A notable finding of the present study is that the mean age of the patients who entered the GR-COPD program was 68.9 years, which is relatively young considering that this is a GR program. However, indication for the GR-COPD program was based on disease severity and the presence of impaired functional capacity and health status with insufficient recovery during hospital stay. Age was not an inclusion or exclusion criterion. This suggests that, in patients with COPD, advanced disease with limited functional capacity and health status can be present at a relatively young age. Nevertheless, 54% of the patients were aged ≥70 years and almost 20% of our population were aged ≥80 years.

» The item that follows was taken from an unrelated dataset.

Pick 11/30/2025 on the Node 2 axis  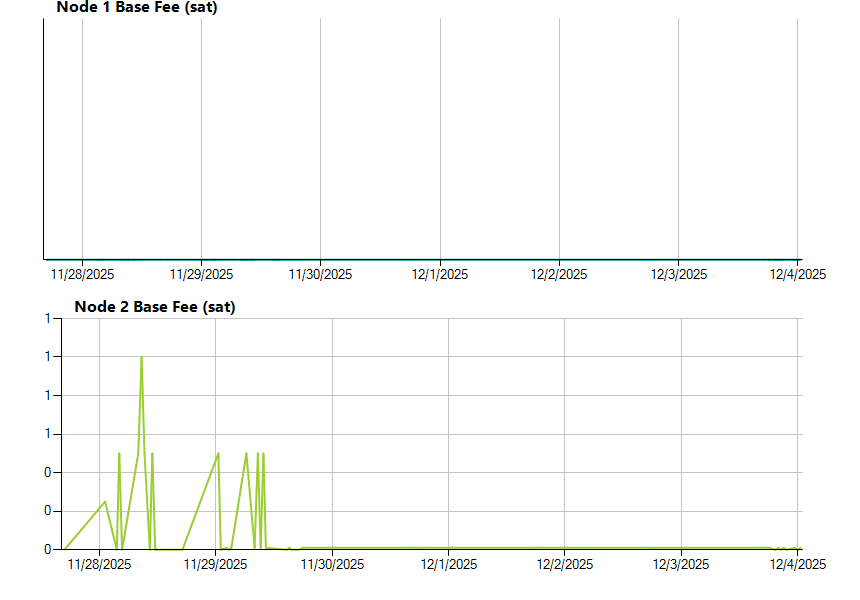tap(332, 565)
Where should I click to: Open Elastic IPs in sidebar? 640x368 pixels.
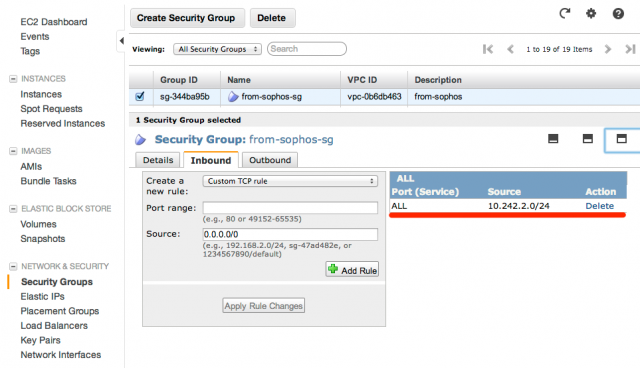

Implications for future research
Although our results suggest that the GR-COPD program is effective in this specific group of patients, our study design did not include a control group and a randomized controlled trial is compulsory to confirm these findings. As literature on this topic is scarce, further research is essential. Studies should focus on defining appropriate outcome measurements to identity which patient outcomes can be achieved and sustained and identify patient characteristics that can predict which patients with advanced COPD are most likely to benefit from an postacute GR program.
Conclusions
Patients with advanced COPD admitted to hospital for an acute exacerbation suffer from frequent comorbidities, severely impaired functional capacity and poor health status. Development and implementation of a postacute GR program for this group of patients are feasible and can probably offer substantial improvements.
Footnotes
Authors’ note
EFvDvI designed the study, processed and analyzed the collected data and wrote the manuscript. WPA participated in the design of the study, reviewed the manuscript and assisted with the statistical analysis. MS, KHGS and NHC reviewed the manuscript. All authors have given final approval of the version to be published.
Conflict of interest
The authors declared no conflicts of interest.
Funding
This research received no specific grant from any funding agency in the public, commercial, or not-for-profit sectors.